Lovell Telescope, een volledig bestuurbare radiotelescoop bij Jodrell Bank, Macclesfield, Cheshire, Engeland.
Wetenschapscentrum Jodrell Bank
De Krabnevel zoals te zien op een radiobeeld gemaakt met de Very Large Array (VLA).
M. Bietenholz, T. Burchell NRAO/AUI/NSF; B. Schoening/NOAO/AURA/NSF (CC BY 3.0)Krachtig gebruiken radar systemen, is het mogelijk om radiosignalen te detecteren die worden weerkaatst door nabijgelegen astronomische lichamen zoals de Maan, de nabije planeten, sommige asteroïden en kometen, en de grotere manen van Jupiter. Nauwkeurige metingen van de tijdsvertraging tussen het verzonden en gereflecteerde signaal en het spectrum van het geretourneerde signaal zijn: gebruikt om de afstand tot objecten in het zonnestelsel nauwkeurig te meten en om hun oppervlaktekenmerken af te beelden met een resolutie van enkele meter. De eerste succesvolle detectie van radarsignalen van de maan vond plaats in 1946. Dit werd snel gevolgd door experimenten in de Verenigde Staten en de Sovjet-Unie met behulp van krachtige radarsystemen gebouwd voor militaire en commerciële toepassingen.
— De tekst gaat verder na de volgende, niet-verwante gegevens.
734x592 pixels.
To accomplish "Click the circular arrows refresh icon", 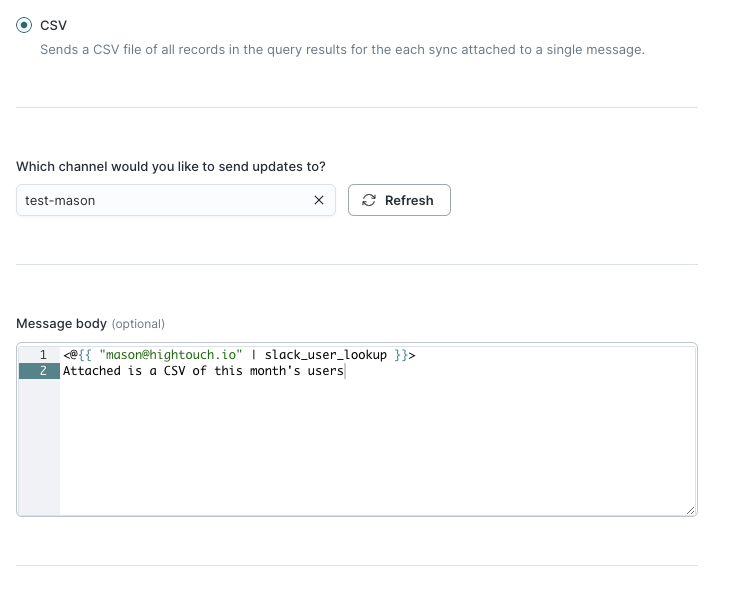I will [x=369, y=200].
Zowel radio- als radarstudies van de maan onthulden de zandachtige aard van het oppervlak zelfs vóór de Apollo landingen werden gemaakt. Radarecho's van Venus zijn door het dichte wolkendek rond het oppervlak gedrongen en hebben valleien en enorme bergen op het oppervlak van de planeet blootgelegd. Het eerste bewijs voor de juiste rotatieperiodes van Venus en van Kwik kwam ook uit radarstudies.
Uitgever: Encyclopedie Britannica, Inc.